* TASK ITEM:
Somewhere below, one line contains "This screenshot has height=512, width=972." and a later line contains "Task: Sort by Buyer column arrows". Output those two lines and everything between them exactly, and nothing else.

* ENTRIES SUPPLIED:
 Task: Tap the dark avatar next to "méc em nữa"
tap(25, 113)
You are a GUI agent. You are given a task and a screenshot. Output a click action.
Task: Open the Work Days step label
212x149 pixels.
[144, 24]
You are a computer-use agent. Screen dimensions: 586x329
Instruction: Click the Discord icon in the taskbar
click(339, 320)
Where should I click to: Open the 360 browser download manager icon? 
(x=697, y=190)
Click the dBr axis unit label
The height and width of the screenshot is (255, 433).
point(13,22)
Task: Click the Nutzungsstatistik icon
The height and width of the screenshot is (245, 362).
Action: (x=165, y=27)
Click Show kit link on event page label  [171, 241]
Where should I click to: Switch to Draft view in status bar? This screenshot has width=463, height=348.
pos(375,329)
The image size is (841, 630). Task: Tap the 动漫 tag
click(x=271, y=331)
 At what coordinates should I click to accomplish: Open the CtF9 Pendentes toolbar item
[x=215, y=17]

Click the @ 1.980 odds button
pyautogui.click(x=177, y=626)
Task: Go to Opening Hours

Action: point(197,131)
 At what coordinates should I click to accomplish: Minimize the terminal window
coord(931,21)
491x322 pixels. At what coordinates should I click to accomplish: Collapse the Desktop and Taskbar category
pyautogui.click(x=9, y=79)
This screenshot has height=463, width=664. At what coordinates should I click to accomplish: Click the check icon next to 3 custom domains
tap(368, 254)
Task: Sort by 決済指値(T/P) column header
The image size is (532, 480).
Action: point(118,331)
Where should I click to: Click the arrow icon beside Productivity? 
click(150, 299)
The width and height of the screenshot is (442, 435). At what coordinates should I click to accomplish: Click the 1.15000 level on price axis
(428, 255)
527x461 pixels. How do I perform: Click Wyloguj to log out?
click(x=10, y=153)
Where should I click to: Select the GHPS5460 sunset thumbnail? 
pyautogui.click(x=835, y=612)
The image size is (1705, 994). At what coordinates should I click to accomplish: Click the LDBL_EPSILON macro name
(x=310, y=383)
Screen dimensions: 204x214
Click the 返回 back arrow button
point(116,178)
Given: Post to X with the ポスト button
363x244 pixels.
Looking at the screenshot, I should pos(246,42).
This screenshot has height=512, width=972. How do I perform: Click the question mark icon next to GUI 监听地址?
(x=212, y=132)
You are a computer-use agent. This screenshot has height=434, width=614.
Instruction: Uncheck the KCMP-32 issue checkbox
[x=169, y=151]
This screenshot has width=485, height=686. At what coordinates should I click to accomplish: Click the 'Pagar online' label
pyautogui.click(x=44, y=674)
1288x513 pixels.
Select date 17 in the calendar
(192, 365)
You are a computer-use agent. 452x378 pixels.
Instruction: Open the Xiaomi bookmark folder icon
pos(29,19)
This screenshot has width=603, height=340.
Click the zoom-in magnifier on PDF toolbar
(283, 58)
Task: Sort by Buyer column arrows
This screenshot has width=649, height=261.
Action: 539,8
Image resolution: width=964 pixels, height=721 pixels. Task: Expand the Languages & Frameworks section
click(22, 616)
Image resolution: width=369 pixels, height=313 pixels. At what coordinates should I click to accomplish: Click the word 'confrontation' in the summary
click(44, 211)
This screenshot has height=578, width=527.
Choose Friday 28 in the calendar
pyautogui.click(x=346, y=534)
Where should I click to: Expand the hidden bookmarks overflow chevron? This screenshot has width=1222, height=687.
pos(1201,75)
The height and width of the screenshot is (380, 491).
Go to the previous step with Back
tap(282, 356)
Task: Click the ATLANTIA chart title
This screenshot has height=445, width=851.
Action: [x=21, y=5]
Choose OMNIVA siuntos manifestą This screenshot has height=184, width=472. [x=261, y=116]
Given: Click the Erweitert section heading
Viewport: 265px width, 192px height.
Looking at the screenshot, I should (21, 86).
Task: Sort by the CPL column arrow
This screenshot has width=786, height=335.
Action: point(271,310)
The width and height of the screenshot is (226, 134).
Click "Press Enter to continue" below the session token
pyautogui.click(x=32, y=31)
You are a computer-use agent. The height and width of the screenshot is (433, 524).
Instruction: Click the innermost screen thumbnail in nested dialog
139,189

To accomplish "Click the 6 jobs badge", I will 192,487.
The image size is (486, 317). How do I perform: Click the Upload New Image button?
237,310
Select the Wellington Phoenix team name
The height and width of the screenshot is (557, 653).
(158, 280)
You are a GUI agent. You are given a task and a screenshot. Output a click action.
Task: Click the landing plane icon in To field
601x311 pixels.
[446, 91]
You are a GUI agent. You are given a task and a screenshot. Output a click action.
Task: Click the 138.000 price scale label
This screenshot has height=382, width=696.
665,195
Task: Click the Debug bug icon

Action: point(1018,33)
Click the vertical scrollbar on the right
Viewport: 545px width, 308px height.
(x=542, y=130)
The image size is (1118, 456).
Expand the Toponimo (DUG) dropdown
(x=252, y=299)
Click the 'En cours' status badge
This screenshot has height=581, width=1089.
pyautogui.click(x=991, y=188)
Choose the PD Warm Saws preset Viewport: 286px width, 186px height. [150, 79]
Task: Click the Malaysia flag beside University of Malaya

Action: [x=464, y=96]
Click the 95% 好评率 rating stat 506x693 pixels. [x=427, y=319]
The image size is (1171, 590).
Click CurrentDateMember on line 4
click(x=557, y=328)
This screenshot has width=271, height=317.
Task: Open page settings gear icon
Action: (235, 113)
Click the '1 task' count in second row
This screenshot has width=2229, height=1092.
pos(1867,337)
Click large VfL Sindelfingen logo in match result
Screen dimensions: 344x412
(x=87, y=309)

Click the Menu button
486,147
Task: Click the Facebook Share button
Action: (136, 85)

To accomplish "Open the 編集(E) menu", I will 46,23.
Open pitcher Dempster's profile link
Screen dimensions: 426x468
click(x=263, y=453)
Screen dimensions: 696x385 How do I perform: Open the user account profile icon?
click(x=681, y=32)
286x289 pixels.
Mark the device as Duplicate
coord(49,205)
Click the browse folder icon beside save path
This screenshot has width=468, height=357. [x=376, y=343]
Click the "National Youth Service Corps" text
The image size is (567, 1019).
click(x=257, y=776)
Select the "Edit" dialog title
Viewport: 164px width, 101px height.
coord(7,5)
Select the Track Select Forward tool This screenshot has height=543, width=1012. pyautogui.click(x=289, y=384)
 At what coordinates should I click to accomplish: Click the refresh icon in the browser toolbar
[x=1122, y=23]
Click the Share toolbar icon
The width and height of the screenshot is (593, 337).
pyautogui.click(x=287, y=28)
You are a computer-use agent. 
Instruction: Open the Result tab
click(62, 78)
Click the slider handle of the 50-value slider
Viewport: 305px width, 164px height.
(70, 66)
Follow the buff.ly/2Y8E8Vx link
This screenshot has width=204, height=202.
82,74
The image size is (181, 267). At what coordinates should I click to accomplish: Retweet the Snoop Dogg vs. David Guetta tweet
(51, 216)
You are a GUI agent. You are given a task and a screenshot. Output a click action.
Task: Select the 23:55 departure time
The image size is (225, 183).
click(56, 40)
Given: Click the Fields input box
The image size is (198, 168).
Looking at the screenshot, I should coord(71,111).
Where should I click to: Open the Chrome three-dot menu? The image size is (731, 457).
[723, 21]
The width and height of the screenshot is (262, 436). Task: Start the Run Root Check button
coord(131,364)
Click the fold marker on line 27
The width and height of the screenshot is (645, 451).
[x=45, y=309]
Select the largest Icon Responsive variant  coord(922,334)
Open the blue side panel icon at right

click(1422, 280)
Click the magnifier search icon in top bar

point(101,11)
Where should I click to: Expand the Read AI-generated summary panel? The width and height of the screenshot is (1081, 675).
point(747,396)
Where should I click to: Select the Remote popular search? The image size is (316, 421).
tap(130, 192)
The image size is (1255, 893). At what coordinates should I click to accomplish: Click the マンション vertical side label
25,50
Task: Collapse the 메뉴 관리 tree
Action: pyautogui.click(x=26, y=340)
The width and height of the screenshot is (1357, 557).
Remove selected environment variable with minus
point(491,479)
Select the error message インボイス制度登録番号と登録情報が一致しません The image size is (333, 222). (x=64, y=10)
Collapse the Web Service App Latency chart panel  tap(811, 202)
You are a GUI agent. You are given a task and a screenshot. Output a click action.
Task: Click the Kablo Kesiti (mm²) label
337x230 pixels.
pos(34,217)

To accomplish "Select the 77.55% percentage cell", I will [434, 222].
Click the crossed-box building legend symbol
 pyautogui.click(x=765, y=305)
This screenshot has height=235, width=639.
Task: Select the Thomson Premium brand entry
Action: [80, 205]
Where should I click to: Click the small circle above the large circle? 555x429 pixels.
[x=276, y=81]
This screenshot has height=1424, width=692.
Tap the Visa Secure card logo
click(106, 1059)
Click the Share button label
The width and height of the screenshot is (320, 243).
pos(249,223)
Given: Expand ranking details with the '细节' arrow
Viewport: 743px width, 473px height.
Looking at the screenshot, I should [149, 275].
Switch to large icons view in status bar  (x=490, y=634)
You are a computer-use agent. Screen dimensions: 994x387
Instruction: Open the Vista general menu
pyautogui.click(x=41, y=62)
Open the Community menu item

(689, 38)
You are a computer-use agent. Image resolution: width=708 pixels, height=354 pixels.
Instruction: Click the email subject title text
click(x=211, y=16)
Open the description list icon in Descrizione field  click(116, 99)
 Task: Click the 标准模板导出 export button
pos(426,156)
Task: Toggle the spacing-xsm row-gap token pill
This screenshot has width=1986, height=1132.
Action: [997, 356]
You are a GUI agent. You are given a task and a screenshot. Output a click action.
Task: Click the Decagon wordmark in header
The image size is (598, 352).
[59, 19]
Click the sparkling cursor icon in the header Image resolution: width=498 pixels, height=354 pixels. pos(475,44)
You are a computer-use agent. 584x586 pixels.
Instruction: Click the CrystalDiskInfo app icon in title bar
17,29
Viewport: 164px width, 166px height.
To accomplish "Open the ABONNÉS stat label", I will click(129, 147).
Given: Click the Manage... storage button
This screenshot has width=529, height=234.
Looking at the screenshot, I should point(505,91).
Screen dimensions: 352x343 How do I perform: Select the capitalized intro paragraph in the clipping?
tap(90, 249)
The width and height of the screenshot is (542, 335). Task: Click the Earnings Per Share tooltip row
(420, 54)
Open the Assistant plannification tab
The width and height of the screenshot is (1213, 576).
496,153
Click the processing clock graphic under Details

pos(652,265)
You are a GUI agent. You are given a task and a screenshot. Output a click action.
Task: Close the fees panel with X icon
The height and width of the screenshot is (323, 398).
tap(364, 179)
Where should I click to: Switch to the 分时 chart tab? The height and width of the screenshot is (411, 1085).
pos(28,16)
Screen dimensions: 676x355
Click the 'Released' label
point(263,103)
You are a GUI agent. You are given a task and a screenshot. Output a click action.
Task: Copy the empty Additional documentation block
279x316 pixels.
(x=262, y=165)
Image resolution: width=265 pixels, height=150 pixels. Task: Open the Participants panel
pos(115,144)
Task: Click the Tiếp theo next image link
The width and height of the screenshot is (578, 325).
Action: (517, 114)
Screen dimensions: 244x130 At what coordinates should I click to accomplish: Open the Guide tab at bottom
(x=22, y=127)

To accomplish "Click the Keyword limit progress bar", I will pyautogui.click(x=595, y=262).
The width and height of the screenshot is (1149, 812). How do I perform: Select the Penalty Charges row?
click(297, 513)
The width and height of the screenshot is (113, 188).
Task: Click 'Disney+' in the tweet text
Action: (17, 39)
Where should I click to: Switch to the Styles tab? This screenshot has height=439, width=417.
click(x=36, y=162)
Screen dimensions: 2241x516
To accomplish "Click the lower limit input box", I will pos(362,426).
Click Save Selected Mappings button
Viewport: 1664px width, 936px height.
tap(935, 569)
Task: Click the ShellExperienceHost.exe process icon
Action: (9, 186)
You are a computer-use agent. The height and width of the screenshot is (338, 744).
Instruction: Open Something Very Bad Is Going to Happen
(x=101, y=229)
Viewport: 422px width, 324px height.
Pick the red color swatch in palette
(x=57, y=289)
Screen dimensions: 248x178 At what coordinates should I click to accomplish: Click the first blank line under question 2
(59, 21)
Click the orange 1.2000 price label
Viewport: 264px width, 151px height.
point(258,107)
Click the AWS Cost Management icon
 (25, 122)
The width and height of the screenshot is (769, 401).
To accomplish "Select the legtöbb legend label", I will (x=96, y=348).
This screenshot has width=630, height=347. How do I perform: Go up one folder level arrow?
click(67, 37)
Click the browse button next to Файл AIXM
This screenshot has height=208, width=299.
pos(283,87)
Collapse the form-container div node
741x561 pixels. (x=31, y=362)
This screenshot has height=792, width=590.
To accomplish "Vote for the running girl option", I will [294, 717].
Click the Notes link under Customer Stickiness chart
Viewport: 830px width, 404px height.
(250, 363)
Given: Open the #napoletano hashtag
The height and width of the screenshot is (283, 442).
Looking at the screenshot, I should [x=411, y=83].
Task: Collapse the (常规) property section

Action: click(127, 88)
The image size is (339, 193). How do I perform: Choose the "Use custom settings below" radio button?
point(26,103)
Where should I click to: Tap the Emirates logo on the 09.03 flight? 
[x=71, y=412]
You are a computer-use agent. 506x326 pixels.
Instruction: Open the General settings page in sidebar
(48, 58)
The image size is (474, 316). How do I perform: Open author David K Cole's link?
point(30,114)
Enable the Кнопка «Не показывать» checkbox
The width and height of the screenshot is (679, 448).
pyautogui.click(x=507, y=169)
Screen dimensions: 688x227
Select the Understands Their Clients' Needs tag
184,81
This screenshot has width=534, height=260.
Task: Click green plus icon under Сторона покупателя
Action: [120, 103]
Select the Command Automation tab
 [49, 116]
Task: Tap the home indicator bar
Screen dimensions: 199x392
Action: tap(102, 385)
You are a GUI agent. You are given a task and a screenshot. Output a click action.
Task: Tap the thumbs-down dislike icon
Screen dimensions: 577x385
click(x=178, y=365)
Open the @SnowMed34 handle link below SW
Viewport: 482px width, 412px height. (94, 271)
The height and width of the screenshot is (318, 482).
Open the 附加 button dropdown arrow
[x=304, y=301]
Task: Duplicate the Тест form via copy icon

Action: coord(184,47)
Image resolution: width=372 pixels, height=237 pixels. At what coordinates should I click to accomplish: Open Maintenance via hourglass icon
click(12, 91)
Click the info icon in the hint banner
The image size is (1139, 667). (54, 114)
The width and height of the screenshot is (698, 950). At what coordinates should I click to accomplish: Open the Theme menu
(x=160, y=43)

* SOLUTION:
This screenshot has height=512, width=972. How do I perform: Click the question mark icon next to GUI 监听地址?
(x=212, y=132)
You are a computer-use agent. This screenshot has height=434, width=614.
Instruction: Uncheck the KCMP-32 issue checkbox
[x=169, y=151]
This screenshot has width=485, height=686. At what coordinates should I click to accomplish: Click the 'Pagar online' label
pyautogui.click(x=44, y=674)
1288x513 pixels.
Select date 17 in the calendar
(192, 365)
You are a computer-use agent. 452x378 pixels.
Instruction: Open the Xiaomi bookmark folder icon
pos(29,19)
This screenshot has width=603, height=340.
Click the zoom-in magnifier on PDF toolbar
(283, 58)
Task: Sort by Buyer column arrows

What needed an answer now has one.